IAB's Information Technology Services Group will verify that the logical access security as implemented on your organisation's network operating system, and the supporting framework of policies and procedures, are effective in promoting a computer system which is secure, reliable and efficient.

Windows NT server

The objective of the Windows NT Security Review is to assess the adequacy of manual and computerised controls which help prevent unauthorised access to the Windows NT operating system environment. Our areas of focus for the review will include the following:

- Administration Controls;
- User and Group Security;
- File and Printer Security;
- Registry Security;
- Security Logging and Auditing;
- System Integrity and Availability; and
- Program Change Controls.

Remote access security

The protection of the corporate data assets and control over access to financial systems requires that all elements in the access control process must be of the highest standard. Security is only as good as the weakest link. Our review will assess the effectiveness of remote access security controls (both physical and logical) to ensure that they have taken all appropriate steps to prevent unauthorised access to sensitive information and resources.

Management and the people responsible for implementing systems security will be provided with an evaluation of the current remote access environment which identifies any areas for improvement together with practical suggestions for correcting them and tips to prevent any recurrence.

Application controls

We will participate in the definition of user requirements to ensure that users are aware of the risks and exposures associated with each function and of potential controls which may be incorporated into the requirements definition.

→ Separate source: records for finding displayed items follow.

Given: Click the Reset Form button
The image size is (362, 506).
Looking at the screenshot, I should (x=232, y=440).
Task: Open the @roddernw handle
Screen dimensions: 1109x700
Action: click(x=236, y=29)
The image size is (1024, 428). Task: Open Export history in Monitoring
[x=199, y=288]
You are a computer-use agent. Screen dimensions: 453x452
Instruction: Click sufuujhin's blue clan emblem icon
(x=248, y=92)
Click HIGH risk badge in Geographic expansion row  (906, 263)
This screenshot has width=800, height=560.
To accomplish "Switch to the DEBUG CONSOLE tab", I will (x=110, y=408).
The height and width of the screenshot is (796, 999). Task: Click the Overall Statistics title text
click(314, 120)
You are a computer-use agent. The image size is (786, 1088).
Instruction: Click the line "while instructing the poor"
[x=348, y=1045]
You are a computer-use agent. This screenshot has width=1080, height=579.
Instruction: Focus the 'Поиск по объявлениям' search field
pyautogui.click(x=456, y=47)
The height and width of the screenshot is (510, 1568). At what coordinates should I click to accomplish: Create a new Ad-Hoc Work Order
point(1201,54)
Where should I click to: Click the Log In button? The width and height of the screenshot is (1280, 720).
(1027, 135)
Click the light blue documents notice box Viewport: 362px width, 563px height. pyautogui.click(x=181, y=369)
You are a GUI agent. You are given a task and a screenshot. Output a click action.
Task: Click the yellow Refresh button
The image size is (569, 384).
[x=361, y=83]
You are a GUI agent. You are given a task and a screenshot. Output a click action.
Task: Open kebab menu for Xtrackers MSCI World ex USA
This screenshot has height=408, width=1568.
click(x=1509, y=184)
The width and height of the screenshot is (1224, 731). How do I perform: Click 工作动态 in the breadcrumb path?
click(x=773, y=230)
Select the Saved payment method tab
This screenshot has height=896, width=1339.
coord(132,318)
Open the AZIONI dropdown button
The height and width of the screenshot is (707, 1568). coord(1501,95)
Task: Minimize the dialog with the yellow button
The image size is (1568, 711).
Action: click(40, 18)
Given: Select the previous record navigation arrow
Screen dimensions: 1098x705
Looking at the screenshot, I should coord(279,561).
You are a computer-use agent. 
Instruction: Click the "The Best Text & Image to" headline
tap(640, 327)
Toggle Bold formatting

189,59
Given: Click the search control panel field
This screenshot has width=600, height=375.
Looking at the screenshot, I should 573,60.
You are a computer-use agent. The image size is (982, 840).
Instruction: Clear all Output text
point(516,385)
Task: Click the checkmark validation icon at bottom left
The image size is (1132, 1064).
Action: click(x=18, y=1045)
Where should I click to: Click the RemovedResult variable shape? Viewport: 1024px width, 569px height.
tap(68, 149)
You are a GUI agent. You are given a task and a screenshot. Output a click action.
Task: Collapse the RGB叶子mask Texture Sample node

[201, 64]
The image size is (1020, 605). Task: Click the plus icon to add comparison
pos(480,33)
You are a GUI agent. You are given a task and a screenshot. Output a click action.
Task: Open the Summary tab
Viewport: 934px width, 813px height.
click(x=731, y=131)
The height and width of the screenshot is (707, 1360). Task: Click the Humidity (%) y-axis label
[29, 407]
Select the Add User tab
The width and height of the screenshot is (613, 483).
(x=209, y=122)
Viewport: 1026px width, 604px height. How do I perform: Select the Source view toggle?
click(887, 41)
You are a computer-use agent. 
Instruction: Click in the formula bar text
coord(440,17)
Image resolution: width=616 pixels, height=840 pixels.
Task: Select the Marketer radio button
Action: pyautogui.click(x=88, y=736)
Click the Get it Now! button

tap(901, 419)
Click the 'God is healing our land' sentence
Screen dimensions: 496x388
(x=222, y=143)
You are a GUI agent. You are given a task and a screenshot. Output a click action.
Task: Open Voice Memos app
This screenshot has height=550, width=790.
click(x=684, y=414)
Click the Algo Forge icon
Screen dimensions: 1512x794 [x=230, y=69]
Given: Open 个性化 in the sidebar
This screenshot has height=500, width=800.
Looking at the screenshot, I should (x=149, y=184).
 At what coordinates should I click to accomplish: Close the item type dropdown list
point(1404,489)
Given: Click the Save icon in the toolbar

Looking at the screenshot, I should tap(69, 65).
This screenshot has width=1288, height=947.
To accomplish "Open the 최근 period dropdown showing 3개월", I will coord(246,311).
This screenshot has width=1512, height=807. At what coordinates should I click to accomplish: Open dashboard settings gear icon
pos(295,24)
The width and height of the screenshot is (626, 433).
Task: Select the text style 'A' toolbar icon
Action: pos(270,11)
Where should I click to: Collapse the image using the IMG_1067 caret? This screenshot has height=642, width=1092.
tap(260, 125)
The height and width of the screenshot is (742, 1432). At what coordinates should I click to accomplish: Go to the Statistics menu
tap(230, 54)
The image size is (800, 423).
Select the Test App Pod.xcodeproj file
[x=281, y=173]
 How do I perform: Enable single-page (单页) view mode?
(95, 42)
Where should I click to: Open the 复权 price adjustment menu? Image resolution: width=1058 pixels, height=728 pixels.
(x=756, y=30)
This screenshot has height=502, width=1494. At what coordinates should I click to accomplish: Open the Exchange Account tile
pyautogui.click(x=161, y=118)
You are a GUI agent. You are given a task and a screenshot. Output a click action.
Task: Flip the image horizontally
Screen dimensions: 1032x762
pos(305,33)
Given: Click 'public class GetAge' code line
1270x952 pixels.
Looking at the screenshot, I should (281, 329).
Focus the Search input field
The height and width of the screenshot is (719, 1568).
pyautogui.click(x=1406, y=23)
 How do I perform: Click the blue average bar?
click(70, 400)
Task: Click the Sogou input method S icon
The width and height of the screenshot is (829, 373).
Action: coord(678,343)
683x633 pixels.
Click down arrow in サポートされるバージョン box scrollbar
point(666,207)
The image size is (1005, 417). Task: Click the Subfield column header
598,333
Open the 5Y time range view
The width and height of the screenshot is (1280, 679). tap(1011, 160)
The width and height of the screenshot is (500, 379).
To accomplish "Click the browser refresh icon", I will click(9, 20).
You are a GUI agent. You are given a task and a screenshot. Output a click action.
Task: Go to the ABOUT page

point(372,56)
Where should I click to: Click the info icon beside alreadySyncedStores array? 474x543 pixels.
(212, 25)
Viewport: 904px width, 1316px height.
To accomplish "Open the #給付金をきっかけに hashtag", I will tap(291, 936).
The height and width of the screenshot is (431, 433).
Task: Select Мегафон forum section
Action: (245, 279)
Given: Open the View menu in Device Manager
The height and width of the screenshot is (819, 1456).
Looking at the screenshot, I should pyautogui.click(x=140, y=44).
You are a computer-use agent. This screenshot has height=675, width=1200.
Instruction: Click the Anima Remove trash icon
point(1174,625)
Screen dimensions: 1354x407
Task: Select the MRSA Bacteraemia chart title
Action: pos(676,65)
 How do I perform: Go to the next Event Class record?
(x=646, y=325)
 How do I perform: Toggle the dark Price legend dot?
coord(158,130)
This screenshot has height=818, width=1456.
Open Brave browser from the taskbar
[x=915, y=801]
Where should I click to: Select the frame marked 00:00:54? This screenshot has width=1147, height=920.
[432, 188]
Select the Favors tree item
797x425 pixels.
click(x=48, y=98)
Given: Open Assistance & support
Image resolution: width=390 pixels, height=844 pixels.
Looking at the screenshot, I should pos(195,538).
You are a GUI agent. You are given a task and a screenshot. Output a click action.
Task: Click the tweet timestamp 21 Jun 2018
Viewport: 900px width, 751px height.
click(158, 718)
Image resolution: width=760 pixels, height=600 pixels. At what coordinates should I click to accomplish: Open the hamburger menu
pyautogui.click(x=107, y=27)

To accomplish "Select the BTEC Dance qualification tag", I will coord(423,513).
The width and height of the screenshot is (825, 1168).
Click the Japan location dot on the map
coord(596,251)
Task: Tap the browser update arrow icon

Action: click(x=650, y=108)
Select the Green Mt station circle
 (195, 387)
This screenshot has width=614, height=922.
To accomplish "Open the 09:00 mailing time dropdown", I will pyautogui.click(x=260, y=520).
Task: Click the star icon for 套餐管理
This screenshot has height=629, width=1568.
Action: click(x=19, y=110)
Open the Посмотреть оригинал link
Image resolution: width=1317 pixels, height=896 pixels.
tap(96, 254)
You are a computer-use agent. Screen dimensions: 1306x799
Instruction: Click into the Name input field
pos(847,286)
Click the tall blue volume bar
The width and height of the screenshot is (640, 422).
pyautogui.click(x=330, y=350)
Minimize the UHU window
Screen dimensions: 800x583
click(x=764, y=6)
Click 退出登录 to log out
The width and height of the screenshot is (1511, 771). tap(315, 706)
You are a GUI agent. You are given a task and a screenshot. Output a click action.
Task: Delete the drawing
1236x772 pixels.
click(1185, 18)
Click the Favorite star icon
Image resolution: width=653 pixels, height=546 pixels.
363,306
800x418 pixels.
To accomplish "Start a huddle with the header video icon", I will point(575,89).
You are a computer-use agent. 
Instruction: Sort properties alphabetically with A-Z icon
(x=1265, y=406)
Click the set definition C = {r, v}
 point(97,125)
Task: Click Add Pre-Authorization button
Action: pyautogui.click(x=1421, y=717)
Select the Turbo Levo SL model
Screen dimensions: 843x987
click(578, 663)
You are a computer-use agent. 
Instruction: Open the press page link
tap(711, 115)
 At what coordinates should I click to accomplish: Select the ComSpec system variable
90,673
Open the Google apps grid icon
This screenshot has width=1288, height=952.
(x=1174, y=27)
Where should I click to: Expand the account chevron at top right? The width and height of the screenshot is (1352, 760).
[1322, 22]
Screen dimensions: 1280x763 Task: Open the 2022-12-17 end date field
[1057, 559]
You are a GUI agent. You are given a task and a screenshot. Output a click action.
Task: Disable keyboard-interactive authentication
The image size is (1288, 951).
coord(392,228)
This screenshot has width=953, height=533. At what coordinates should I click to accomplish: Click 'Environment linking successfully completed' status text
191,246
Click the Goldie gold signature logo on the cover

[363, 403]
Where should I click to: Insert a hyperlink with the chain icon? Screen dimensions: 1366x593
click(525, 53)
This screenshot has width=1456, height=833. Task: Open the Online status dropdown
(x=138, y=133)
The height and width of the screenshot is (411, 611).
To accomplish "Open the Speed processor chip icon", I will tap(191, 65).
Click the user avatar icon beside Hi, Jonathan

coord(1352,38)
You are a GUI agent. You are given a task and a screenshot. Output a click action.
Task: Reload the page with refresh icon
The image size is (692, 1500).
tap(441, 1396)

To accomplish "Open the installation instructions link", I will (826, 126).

The identification of potential controls to minimise exposures prior to the finalisation of the user requirements definition, allows for the inclusion of effective and relevant controls at minimal cost. The addition of controls following the selection or development of the application is less effective and usually more costly, (both implementation and maintenance costs).

IT risk assessment

Our expert consultants will identify and assess your organisation's computing environment. We will give a high level indication of the ability of the Information Technology function to provide business management with a data processing service that is secure, reliable and timely. The business and audit risk of each key component of the IT environment will also be assessed to ensure that resources are directed at higher risk areas.